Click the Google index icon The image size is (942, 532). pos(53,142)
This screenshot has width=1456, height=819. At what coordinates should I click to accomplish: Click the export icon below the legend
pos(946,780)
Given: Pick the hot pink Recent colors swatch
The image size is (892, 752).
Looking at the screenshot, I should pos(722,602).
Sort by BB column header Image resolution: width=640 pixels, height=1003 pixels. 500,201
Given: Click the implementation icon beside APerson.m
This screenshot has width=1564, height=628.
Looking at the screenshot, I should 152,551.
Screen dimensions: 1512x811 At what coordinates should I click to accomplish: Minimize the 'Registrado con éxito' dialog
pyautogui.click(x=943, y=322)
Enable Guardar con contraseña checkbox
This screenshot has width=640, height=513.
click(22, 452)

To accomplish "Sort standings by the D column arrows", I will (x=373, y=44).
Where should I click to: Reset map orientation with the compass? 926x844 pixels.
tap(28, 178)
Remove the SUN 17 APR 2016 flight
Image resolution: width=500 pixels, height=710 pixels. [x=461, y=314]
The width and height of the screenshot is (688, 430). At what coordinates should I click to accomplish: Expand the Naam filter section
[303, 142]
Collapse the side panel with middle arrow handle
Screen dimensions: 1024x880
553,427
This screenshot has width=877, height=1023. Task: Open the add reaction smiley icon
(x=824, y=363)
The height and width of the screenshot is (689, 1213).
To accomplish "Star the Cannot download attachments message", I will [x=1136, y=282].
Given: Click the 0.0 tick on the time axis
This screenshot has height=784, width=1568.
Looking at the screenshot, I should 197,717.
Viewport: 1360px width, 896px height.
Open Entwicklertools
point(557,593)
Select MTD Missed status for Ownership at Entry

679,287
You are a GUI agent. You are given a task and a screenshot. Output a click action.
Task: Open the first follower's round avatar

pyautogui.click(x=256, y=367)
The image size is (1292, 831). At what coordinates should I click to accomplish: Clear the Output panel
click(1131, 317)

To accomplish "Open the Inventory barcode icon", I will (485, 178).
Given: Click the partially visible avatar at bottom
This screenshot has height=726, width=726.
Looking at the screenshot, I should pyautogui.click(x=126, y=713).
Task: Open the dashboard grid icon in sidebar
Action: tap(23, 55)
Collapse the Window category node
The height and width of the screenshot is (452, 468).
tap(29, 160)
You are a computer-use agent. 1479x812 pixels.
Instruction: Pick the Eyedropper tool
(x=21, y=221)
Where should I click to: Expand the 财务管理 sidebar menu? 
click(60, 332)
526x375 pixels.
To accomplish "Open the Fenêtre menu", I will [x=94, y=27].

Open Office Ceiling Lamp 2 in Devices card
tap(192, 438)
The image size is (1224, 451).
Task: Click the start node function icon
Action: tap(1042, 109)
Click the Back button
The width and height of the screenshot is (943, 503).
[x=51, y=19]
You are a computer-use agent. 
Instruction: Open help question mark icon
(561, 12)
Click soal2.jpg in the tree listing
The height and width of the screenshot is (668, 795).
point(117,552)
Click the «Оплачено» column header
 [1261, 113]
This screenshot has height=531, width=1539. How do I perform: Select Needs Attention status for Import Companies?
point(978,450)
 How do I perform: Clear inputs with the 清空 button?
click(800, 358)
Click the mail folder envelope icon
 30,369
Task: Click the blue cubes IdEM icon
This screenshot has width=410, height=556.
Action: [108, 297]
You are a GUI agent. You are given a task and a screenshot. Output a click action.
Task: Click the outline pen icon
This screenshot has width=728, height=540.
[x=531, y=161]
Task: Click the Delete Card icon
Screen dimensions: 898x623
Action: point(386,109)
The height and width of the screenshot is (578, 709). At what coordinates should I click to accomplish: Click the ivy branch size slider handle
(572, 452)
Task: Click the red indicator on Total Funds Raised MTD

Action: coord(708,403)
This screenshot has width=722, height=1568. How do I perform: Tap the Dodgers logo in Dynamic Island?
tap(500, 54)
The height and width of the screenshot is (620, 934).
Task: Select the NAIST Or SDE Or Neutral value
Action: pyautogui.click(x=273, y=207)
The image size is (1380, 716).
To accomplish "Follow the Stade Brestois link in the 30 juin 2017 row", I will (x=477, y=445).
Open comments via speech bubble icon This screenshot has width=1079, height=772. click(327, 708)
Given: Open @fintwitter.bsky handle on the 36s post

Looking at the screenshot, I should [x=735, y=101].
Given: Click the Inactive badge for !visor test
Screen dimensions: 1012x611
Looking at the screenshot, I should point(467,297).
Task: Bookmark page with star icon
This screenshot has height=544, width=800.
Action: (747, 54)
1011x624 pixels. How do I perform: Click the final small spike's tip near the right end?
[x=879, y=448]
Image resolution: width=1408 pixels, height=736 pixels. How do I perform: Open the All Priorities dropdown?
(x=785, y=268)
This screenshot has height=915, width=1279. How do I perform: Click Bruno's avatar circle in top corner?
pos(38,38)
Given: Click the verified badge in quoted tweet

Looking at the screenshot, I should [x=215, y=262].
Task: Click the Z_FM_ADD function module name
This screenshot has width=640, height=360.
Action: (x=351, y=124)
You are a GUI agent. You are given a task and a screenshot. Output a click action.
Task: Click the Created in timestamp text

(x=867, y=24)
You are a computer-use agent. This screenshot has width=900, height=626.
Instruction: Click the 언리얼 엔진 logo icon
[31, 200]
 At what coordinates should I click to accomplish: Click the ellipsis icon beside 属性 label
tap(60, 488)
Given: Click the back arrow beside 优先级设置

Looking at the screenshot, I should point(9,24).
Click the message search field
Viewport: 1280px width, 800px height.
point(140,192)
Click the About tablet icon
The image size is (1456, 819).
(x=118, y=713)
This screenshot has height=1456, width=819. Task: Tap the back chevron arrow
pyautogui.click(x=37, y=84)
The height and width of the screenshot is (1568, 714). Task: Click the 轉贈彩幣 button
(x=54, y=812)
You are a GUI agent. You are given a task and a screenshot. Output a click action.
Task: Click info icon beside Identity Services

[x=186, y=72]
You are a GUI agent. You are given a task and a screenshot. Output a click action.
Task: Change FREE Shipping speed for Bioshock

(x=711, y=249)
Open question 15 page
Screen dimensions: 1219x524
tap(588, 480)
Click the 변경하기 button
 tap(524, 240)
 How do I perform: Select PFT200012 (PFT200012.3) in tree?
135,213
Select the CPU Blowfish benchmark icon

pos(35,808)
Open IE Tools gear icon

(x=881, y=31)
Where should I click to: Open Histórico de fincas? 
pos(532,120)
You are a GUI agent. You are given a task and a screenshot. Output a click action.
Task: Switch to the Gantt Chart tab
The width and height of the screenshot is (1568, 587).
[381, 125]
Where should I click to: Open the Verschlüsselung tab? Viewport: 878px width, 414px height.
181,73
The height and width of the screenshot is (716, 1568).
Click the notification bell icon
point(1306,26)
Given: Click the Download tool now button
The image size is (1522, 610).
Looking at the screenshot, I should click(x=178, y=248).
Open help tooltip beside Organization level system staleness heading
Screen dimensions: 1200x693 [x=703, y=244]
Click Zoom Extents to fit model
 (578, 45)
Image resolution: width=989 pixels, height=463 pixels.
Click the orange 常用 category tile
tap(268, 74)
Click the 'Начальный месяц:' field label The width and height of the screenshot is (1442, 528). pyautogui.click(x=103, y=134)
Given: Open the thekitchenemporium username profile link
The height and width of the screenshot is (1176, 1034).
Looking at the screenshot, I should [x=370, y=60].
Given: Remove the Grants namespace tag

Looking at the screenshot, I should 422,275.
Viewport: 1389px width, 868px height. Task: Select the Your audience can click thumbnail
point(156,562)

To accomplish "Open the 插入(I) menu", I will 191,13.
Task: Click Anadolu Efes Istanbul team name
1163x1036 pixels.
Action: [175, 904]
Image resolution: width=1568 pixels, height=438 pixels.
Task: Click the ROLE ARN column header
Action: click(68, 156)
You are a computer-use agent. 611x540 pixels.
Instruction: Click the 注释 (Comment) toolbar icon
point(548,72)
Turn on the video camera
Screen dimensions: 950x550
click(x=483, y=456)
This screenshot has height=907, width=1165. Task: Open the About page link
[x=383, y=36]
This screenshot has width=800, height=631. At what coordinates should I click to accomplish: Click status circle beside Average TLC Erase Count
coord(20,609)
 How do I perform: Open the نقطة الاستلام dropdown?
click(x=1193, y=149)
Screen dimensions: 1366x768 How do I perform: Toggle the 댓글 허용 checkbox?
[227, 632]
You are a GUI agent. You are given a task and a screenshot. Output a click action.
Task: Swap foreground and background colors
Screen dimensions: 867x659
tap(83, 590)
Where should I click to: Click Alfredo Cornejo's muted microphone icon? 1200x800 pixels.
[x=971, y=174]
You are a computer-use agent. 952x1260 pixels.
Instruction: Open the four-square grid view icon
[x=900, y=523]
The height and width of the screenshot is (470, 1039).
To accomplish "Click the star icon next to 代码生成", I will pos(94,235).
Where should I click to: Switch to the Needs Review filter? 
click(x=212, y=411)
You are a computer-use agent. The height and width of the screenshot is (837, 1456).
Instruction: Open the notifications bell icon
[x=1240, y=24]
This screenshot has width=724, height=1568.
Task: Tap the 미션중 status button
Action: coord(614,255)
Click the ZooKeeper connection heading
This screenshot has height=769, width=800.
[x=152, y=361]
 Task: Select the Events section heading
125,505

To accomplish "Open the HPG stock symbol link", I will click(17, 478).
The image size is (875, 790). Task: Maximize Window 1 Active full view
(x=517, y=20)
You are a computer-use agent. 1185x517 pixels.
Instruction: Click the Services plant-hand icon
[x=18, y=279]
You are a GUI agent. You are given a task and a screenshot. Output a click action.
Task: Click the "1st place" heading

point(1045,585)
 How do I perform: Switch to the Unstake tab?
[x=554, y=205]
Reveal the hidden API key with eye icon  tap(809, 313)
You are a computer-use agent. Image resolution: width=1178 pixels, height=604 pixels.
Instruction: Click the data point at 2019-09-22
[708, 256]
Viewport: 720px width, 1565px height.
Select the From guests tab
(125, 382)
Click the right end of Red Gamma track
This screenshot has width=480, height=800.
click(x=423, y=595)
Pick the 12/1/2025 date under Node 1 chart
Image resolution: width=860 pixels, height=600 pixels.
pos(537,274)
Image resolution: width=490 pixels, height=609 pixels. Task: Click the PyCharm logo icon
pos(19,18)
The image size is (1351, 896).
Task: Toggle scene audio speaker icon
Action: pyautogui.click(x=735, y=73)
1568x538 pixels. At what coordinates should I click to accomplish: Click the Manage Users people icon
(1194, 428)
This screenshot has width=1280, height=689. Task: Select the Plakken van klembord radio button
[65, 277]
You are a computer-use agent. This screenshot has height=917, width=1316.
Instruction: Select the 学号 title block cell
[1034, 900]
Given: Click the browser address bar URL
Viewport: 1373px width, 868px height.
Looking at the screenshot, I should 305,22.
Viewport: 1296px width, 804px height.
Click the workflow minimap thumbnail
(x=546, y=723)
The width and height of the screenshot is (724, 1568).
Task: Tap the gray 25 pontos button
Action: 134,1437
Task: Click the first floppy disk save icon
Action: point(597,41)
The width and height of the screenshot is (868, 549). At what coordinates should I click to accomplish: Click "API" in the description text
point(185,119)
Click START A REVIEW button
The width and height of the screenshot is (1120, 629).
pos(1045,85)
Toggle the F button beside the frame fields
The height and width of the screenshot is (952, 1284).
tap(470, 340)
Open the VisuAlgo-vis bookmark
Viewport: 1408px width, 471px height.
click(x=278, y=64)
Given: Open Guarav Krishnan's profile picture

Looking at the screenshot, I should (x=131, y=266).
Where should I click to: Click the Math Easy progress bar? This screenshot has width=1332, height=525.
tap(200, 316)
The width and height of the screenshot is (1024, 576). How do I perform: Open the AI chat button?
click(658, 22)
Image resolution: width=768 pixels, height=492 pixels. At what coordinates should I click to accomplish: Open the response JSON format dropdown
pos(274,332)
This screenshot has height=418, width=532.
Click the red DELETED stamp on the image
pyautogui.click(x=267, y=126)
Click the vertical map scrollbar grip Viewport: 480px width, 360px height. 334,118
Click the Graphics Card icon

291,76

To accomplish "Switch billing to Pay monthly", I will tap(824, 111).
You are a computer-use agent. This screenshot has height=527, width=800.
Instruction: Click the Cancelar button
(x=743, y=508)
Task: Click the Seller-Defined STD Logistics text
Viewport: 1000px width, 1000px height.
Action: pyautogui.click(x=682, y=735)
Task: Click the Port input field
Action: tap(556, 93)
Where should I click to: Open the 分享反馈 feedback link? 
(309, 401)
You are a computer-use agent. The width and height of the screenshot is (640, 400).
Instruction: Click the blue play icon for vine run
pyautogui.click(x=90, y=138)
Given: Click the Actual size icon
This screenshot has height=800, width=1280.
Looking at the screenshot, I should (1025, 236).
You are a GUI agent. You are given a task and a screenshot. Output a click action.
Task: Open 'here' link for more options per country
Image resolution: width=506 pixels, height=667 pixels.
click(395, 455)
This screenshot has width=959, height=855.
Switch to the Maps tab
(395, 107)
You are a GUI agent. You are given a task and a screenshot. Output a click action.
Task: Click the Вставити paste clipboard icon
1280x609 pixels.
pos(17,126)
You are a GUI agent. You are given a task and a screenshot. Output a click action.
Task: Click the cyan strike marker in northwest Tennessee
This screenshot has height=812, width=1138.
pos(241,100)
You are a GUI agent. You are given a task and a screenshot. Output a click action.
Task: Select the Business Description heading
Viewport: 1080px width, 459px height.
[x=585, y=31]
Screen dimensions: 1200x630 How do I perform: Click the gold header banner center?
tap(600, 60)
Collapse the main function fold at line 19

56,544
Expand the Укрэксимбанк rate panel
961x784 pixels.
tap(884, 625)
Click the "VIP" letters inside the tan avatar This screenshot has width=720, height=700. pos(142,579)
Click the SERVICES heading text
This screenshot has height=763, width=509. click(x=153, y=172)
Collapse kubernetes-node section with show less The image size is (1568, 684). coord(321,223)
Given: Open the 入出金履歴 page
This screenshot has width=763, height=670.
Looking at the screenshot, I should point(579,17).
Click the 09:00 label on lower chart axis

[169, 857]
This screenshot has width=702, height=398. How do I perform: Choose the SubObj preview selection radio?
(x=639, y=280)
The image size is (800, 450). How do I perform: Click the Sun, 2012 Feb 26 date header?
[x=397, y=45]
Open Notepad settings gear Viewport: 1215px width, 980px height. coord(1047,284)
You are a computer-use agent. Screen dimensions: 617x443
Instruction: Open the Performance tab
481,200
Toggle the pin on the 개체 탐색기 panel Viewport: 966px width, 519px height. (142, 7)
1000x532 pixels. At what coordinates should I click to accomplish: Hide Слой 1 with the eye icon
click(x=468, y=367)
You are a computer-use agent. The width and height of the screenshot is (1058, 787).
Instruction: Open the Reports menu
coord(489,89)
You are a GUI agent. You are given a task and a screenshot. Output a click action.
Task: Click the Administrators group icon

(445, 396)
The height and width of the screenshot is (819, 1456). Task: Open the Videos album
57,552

---

Your goal ->
Copy the lines from the one with "This screenshot has width=702, height=398." through the last line of the material above, exactly as they are and with no others.

Answer below ->
This screenshot has width=702, height=398. How do I perform: Choose the SubObj preview selection radio?
(x=639, y=280)
The image size is (800, 450). How do I perform: Click the Sun, 2012 Feb 26 date header?
[x=397, y=45]
Open Notepad settings gear Viewport: 1215px width, 980px height. coord(1047,284)
You are a computer-use agent. Screen dimensions: 617x443
Instruction: Open the Performance tab
481,200
Toggle the pin on the 개체 탐색기 panel Viewport: 966px width, 519px height. (142, 7)
1000x532 pixels. At what coordinates should I click to accomplish: Hide Слой 1 with the eye icon
click(x=468, y=367)
You are a computer-use agent. The width and height of the screenshot is (1058, 787).
Instruction: Open the Reports menu
coord(489,89)
You are a GUI agent. You are given a task and a screenshot. Output a click action.
Task: Click the Administrators group icon

(445, 396)
The height and width of the screenshot is (819, 1456). Task: Open the Videos album
57,552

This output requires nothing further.